Question

Solve and check. Label any contradictions or identities.$$5 y-10+y=7 y+18-5 y$$

Answer

**step1** Understanding the problem

The problem asks us to solve the given algebraic equation for the unknown variable, 'y'. After finding the value of 'y', we must check if our solution is correct by substituting it back into the original equation. We also need to determine if the equation is an identity or a contradiction.

**step2** Simplifying the left side of the equation

We begin by simplifying the expression on the left side of the equation: $$5y - 10 + y$$.
To do this, we combine the terms that contain 'y'. We have $$5y$$ and $$+y$$ (which is the same as $$+1y$$).
Adding these terms together: $$5y + 1y = 6y$$.
So, the left side of the equation simplifies to $$6y - 10$$.

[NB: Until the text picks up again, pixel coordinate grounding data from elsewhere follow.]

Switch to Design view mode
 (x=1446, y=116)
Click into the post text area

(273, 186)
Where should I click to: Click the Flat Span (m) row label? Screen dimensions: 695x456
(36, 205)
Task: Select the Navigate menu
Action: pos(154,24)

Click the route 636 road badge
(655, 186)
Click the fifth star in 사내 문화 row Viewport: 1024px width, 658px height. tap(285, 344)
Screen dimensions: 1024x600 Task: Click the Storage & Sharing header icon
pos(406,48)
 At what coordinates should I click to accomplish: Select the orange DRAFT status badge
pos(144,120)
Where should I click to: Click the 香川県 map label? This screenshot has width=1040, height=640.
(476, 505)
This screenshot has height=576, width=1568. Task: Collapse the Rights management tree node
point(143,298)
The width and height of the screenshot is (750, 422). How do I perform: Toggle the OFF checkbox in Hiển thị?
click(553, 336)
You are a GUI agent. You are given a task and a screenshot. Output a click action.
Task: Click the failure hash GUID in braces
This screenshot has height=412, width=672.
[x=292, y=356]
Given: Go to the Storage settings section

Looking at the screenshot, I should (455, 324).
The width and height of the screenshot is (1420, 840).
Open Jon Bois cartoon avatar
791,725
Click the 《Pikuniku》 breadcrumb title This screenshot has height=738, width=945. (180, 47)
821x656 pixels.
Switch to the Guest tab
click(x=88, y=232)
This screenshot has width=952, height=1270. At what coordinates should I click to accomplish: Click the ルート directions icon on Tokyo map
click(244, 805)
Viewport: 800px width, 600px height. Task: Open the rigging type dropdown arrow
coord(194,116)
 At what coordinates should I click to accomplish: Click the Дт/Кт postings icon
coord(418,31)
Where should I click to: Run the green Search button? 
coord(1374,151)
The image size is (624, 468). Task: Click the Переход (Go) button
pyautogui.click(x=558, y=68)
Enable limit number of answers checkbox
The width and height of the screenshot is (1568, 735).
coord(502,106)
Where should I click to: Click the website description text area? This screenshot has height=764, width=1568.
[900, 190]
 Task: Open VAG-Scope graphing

**step3** Simplifying the right side of the equation

Next, we simplify the expression on the right side of the equation: $$7y + 18 - 5y$$.
Again, we combine the terms that contain 'y'. We have $$7y$$ and $$-5y$$.
Subtracting these terms: $$7y - 5y = 2y$$.
So, the right side of the equation simplifies to $$2y + 18$$.

**step4** Rewriting the simplified equation

Now that both sides of the equation have been simplified, we can rewrite the equation as:
$$6y - 10 = 2y + 18$$

**step5** Collecting 'y' terms on one side

To solve for 'y', we want to get all the terms with 'y' on one side of the equation. We can do this by subtracting $$2y$$ from both sides of the equation. This will remove $$2y$$ from the right side and combine it with the 'y' terms on the left side:
$$6y - 2y - 10 = 2y - 2y + 18$$
Performing the subtraction on both sides:
$$4y - 10 = 18$$

**step6** Collecting constant terms on the other side

Now, we want to get all the constant terms (numbers without 'y') on the other side of the equation. We have $$-10$$ on the left side, so we add 10 to both sides of the equation to move it to the right side:
$$4y - 10 + 10 = 18 + 10$$
Performing the addition on both sides:
$$4y = 28$$

**step7** Solving for 'y'

Finally, to find the value of 'y', we need to isolate 'y'. Since 'y' is being multiplied by 4, we perform the inverse operation, which is division. We divide both sides of the equation by 4:
$$\frac{4y}{4} = \frac{28}{4}$$
Performing the division:
$$y = 7$$

**step8** Checking the solution

To check if our solution $$y=7$$ is correct, we substitute this value back into the original equation:
Original equation: $$5y - 10 + y = 7y + 18 - 5y$$
Substitute $$y=7$$ into the left side:
$$5(7) - 10 + 7$$
$$35 - 10 + 7$$
$$25 + 7$$
$$32$$
Substitute $$y=7$$ into the right side:
$$7(7) + 18 - 5(7)$$
$$49 + 18 - 35$$
$$67 - 35$$
$$32$$
Since the left side (32) equals the right side (32), our solution $$y=7$$ is correct.

**step9** Identifying the type of equation

We found a single, unique value for 'y' (which is 7) that makes the equation true. This means the equation is a conditional equation, as it is true only under a specific condition for 'y'. It is neither an identity (which would be true for all values of 'y') nor a contradiction (which would be true for no values of 'y').